Executive coaching is a relatively new industry focused on helping founders maintain a healthy and balanced life throughout their entrepreneurial journey. Coaches work with clients on a wide range of topics including:

  • Developing leadership capabilities
  • Enhancing self-awareness and identifying strengths/weaknesses
  • Addressing impostor syndrome
  • Handling co-founder dynamics
  • Managing stress and burnout
  • Improving focus
  • Discovering core values and life mission
  • and more.

Coach vs. Mentor: Which is the Best Fit?

Understanding the difference between a coach and a mentor is crucial to choosing the right support. In many cases, we find founders are asking for a coach but are actually seeking a mentor. We recommend having both.

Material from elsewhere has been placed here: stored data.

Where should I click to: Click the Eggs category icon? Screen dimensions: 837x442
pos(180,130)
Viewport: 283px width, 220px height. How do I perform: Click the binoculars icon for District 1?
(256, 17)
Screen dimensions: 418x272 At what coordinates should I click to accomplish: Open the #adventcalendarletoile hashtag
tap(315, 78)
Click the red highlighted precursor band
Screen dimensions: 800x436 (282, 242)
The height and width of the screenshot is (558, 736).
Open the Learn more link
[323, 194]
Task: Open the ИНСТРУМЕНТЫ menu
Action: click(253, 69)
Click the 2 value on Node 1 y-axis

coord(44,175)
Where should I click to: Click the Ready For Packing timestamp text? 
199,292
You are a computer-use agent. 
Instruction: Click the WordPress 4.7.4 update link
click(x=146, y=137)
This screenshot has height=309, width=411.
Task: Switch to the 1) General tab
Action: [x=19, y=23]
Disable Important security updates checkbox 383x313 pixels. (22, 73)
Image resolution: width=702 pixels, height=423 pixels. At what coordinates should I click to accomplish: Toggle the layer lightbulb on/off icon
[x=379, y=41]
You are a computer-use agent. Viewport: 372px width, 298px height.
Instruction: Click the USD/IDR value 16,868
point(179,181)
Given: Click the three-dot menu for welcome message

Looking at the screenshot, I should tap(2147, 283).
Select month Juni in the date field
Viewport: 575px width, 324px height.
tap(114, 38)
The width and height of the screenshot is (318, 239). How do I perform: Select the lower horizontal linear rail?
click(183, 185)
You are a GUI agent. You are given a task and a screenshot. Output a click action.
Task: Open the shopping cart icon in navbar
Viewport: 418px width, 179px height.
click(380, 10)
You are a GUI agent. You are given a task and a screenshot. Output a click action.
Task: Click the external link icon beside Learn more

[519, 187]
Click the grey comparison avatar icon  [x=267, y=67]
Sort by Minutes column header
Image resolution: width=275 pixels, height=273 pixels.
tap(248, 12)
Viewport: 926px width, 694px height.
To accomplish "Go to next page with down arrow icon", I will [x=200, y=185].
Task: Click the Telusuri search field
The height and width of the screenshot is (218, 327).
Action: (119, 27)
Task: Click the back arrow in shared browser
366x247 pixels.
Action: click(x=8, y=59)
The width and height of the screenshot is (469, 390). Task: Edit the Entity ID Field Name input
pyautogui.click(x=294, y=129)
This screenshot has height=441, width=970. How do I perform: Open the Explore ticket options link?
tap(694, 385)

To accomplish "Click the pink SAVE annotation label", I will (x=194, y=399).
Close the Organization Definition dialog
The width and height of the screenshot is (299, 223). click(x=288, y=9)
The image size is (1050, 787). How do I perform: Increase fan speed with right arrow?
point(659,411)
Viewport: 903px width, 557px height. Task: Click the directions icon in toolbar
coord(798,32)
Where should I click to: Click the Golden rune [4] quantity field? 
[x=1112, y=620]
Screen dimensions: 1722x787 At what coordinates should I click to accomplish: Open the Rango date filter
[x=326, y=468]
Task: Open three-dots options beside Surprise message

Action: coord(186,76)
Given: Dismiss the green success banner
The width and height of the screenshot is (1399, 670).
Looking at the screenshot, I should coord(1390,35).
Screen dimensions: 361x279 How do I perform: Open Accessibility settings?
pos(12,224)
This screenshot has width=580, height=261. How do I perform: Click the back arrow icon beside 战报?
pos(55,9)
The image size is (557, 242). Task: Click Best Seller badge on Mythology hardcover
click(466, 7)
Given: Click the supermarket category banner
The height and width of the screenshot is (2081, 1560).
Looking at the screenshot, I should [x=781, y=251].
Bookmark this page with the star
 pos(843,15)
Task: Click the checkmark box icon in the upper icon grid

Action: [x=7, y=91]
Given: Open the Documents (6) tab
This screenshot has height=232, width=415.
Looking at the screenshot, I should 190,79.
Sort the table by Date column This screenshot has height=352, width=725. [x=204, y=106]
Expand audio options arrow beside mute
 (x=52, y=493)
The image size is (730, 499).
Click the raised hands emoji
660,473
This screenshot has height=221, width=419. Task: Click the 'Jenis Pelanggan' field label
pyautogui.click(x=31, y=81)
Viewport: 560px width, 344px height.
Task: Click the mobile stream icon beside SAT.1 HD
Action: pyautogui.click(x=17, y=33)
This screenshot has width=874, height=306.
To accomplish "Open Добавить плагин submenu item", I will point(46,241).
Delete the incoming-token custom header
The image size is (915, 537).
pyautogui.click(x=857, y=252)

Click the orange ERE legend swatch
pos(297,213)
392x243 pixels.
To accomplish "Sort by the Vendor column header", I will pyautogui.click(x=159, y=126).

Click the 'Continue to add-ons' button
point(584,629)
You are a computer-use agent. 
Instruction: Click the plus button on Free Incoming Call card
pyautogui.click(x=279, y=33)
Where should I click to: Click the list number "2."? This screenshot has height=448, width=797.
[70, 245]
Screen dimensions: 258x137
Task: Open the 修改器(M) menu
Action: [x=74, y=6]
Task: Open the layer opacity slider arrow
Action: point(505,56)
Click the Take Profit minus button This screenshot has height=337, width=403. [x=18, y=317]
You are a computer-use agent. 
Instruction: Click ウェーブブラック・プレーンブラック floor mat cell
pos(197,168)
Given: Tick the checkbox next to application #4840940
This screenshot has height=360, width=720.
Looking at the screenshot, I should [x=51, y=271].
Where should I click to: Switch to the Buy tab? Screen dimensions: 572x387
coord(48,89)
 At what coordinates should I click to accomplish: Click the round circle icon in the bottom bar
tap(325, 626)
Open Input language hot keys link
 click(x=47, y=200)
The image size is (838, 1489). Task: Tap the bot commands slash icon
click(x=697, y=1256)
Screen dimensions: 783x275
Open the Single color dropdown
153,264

Mentors are subject matter experts who have experience solving similar challenges to the ones you are facing. For example, a CEO mentor can share their roadmap for managing a board, building an executive team, or raising a round of funding. They tell you their path to success. While this can be beneficial, it’s also rare that following someone else's roadmap will fully solve your unique challenges.

Coaches rarely offer prescriptive advice. Instead, they use questioning techniques to help clients uncover and address critical challenges. A coach will help uncover your underlying motivations and create your own path to success. The skillsets you build with a coach can apply across many problems and areas of your life.

If you are looking for advice derived from an expert's personal experience, that’s a mentor. If you want someone to help you find your own answers, that’s a coach.

*For the purposes of this post, we will only discuss the process for selecting a coach and our coaching network.


How to Select a Coach

There is no one size fits all in the coaching world. Successful coaching is as much about chemistry as a particular skill-set. While trusted referrals are essential, beware of choosing a coach solely based on their list of notable clients - the "celebrity coach trap."

Coaching styles vary greatly. Some coaches are more Socratic; they employ a purely exploratory question-based approach. Others are more framework-driven and may use assessments (like 360s, DISC, or Hogan). One coach may focus on mindfulness while another optimizes for business outcomes. There is no right or wrong approach, but there will be a best fit for your particular situation.

Below is our recommended process for identifying the right coach:
  1. Ask your peers: Gather recommendations from trusted sources.
  2. Compare & contrast: Speak to ~3 coaches, ideally with different styles. The key questions to ask yourself are “would I be comfortable sharing more with this person than anyone else” and “does this person understand me better than others”?
  3. Come prepared: In the first introductory conversation, often 30-minutes, bring a coaching topic (see example topics above). The best way to understand a coach's style is to experience it. Use ~15 minutes for a mini-coaching session around that topic.
  4. Ensure alignment: During your first conversation, define expectations and goals for a coaching relationship. If these align, create a formal agreement and start coaching.

Cost & Time Commitment

Most executive coaches target 6-month engagements to provide sufficient time for progress.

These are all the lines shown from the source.